[Stored items]

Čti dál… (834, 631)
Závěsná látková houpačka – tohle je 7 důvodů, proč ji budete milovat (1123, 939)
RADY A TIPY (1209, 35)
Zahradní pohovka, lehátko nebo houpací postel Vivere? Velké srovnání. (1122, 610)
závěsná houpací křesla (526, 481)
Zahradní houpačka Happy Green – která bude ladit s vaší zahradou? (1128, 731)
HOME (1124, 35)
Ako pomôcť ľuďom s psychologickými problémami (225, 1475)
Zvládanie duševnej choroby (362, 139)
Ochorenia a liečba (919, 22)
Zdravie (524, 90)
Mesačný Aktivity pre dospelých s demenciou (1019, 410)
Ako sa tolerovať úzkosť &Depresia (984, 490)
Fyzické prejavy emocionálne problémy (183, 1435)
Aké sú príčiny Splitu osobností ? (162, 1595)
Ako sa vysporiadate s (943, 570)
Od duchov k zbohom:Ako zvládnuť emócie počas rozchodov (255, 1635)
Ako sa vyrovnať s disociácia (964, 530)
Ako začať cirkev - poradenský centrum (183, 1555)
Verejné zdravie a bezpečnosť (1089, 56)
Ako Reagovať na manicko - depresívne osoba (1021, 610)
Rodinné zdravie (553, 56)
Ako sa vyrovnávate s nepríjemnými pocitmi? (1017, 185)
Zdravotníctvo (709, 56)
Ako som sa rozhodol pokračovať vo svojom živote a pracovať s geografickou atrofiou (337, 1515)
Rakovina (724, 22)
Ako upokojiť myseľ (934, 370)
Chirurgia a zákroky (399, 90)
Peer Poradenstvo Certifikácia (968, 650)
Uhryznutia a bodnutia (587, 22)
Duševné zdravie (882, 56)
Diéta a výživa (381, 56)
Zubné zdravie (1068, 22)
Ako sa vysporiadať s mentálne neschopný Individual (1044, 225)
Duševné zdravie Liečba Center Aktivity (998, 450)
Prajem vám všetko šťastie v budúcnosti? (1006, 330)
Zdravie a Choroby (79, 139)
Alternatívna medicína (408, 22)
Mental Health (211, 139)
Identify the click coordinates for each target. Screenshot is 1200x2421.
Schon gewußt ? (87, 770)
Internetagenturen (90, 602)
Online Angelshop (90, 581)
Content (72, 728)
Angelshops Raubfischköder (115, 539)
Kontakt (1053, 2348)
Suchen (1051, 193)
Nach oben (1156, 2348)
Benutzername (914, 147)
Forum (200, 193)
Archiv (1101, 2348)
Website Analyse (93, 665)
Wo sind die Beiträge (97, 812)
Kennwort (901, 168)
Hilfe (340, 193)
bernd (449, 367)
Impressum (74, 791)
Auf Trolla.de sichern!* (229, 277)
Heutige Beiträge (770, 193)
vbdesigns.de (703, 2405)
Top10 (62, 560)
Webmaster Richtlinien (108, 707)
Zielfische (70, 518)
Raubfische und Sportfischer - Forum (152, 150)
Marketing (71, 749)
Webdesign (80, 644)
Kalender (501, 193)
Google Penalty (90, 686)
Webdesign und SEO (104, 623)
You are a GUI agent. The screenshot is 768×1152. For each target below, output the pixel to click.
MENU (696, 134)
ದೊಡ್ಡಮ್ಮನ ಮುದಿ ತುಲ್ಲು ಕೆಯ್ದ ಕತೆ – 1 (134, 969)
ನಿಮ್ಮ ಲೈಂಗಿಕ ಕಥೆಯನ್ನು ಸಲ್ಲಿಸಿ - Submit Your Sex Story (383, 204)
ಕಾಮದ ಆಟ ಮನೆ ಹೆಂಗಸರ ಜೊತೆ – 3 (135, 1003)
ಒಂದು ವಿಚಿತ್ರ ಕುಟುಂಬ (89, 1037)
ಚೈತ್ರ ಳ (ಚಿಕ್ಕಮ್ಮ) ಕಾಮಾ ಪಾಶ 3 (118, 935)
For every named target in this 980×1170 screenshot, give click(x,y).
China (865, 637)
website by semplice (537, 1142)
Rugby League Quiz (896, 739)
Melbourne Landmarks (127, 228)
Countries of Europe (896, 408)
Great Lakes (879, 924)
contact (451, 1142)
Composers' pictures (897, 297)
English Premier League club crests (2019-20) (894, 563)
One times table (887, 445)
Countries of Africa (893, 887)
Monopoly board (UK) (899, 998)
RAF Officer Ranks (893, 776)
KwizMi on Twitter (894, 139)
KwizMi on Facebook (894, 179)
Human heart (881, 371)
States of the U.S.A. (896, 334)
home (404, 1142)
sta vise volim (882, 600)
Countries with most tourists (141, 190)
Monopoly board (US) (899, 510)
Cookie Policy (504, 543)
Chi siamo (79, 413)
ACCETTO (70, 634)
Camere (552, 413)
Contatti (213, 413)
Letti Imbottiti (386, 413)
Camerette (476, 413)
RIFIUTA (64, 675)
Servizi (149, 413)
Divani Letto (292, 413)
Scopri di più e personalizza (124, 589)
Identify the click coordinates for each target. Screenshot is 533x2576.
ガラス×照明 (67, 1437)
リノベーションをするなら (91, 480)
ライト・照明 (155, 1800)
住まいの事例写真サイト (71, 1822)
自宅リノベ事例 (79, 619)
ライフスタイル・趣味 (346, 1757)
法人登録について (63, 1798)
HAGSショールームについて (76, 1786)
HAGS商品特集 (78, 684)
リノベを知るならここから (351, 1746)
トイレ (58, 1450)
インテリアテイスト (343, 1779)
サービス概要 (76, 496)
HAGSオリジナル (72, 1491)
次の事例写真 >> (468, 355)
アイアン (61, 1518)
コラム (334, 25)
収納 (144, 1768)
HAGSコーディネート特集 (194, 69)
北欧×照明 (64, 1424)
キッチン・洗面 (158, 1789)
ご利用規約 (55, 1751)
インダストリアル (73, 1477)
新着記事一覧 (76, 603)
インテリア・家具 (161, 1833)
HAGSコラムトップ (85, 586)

### [Problem description]
Swap "Raubfischköder" for "Kunstköder" everywhere it occurs in the records, and reproduce every line with nothing else altered.

### [Complete output]
Čti dál… (834, 631)
Závěsná látková houpačka – tohle je 7 důvodů, proč ji budete milovat (1123, 939)
RADY A TIPY (1209, 35)
Zahradní pohovka, lehátko nebo houpací postel Vivere? Velké srovnání. (1122, 610)
závěsná houpací křesla (526, 481)
Zahradní houpačka Happy Green – která bude ladit s vaší zahradou? (1128, 731)
HOME (1124, 35)
Ako pomôcť ľuďom s psychologickými problémami (225, 1475)
Zvládanie duševnej choroby (362, 139)
Ochorenia a liečba (919, 22)
Zdravie (524, 90)
Mesačný Aktivity pre dospelých s demenciou (1019, 410)
Ako sa tolerovať úzkosť &Depresia (984, 490)
Fyzické prejavy emocionálne problémy (183, 1435)
Aké sú príčiny Splitu osobností ? (162, 1595)
Ako sa vysporiadate s (943, 570)
Od duchov k zbohom:Ako zvládnuť emócie počas rozchodov (255, 1635)
Ako sa vyrovnať s disociácia (964, 530)
Ako začať cirkev - poradenský centrum (183, 1555)
Verejné zdravie a bezpečnosť (1089, 56)
Ako Reagovať na manicko - depresívne osoba (1021, 610)
Rodinné zdravie (553, 56)
Ako sa vyrovnávate s nepríjemnými pocitmi? (1017, 185)
Zdravotníctvo (709, 56)
Ako som sa rozhodol pokračovať vo svojom živote a pracovať s geografickou atrofiou (337, 1515)
Rakovina (724, 22)
Ako upokojiť myseľ (934, 370)
Chirurgia a zákroky (399, 90)
Peer Poradenstvo Certifikácia (968, 650)
Uhryznutia a bodnutia (587, 22)
Duševné zdravie (882, 56)
Diéta a výživa (381, 56)
Zubné zdravie (1068, 22)
Ako sa vysporiadať s mentálne neschopný Individual (1044, 225)
Duševné zdravie Liečba Center Aktivity (998, 450)
Prajem vám všetko šťastie v budúcnosti? (1006, 330)
Zdravie a Choroby (79, 139)
Alternatívna medicína (408, 22)
Mental Health (211, 139)
Identify the click coordinates for each target. Screenshot is 1200x2421.
Schon gewußt ? (87, 770)
Internetagenturen (90, 602)
Online Angelshop (90, 581)
Content (72, 728)
Angelshops Kunstköder (115, 539)
Kontakt (1053, 2348)
Suchen (1051, 193)
Nach oben (1156, 2348)
Benutzername (914, 147)
Forum (200, 193)
Archiv (1101, 2348)
Website Analyse (93, 665)
Wo sind die Beiträge (97, 812)
Kennwort (901, 168)
Hilfe (340, 193)
bernd (449, 367)
Impressum (74, 791)
Auf Trolla.de sichern!* (229, 277)
Heutige Beiträge (770, 193)
vbdesigns.de (703, 2405)
Top10 (62, 560)
Webmaster Richtlinien (108, 707)
Zielfische (70, 518)
Raubfische und Sportfischer - Forum (152, 150)
Marketing (71, 749)
Webdesign (80, 644)
Kalender (501, 193)
Google Penalty (90, 686)
Webdesign und SEO (104, 623)
You are a GUI agent. The screenshot is 768×1152. For each target below, output the pixel to click.
MENU (696, 134)
ದೊಡ್ಡಮ್ಮನ ಮುದಿ ತುಲ್ಲು ಕೆಯ್ದ ಕತೆ – 1 (134, 969)
ನಿಮ್ಮ ಲೈಂಗಿಕ ಕಥೆಯನ್ನು ಸಲ್ಲಿಸಿ - Submit Your Sex Story (383, 204)
ಕಾಮದ ಆಟ ಮನೆ ಹೆಂಗಸರ ಜೊತೆ – 3 (135, 1003)
ಒಂದು ವಿಚಿತ್ರ ಕುಟುಂಬ (89, 1037)
ಚೈತ್ರ ಳ (ಚಿಕ್ಕಮ್ಮ) ಕಾಮಾ ಪಾಶ 3 (118, 935)
For every named target in this 980×1170 screenshot, give click(x,y).
China (865, 637)
website by semplice (537, 1142)
Rugby League Quiz (896, 739)
Melbourne Landmarks (127, 228)
Countries of Europe (896, 408)
Great Lakes (879, 924)
contact (451, 1142)
Composers' pictures (897, 297)
English Premier League club crests (2019-20) (894, 563)
One times table (887, 445)
Countries of Africa (893, 887)
Monopoly board (UK) (899, 998)
RAF Officer Ranks (893, 776)
KwizMi on Twitter (894, 139)
KwizMi on Facebook (894, 179)
Human heart (881, 371)
States of the U.S.A. (896, 334)
home (404, 1142)
sta vise volim (882, 600)
Countries with most tourists (141, 190)
Monopoly board (US) (899, 510)
Cookie Policy (504, 543)
Chi siamo (79, 413)
ACCETTO (70, 634)
Camere (552, 413)
Contatti (213, 413)
Letti Imbottiti (386, 413)
Camerette (476, 413)
RIFIUTA (64, 675)
Servizi (149, 413)
Divani Letto (292, 413)
Scopri di più e personalizza (124, 589)
Identify the click coordinates for each target. Screenshot is 533x2576.
ガラス×照明 (67, 1437)
リノベーションをするなら (91, 480)
ライト・照明 (155, 1800)
住まいの事例写真サイト (71, 1822)
自宅リノベ事例 (79, 619)
ライフスタイル・趣味 (346, 1757)
法人登録について (63, 1798)
HAGSショールームについて (76, 1786)
HAGS商品特集 (78, 684)
リノベを知るならここから (351, 1746)
トイレ (58, 1450)
インテリアテイスト (343, 1779)
サービス概要 (76, 496)
HAGSオリジナル (72, 1491)
次の事例写真 >> (468, 355)
アイアン (61, 1518)
コラム (334, 25)
収納 (144, 1768)
HAGSコーディネート特集 (194, 69)
北欧×照明 (64, 1424)
キッチン・洗面 (158, 1789)
ご利用規約 (55, 1751)
インダストリアル (73, 1477)
新着記事一覧 (76, 603)
インテリア・家具 (161, 1833)
HAGSコラムトップ (85, 586)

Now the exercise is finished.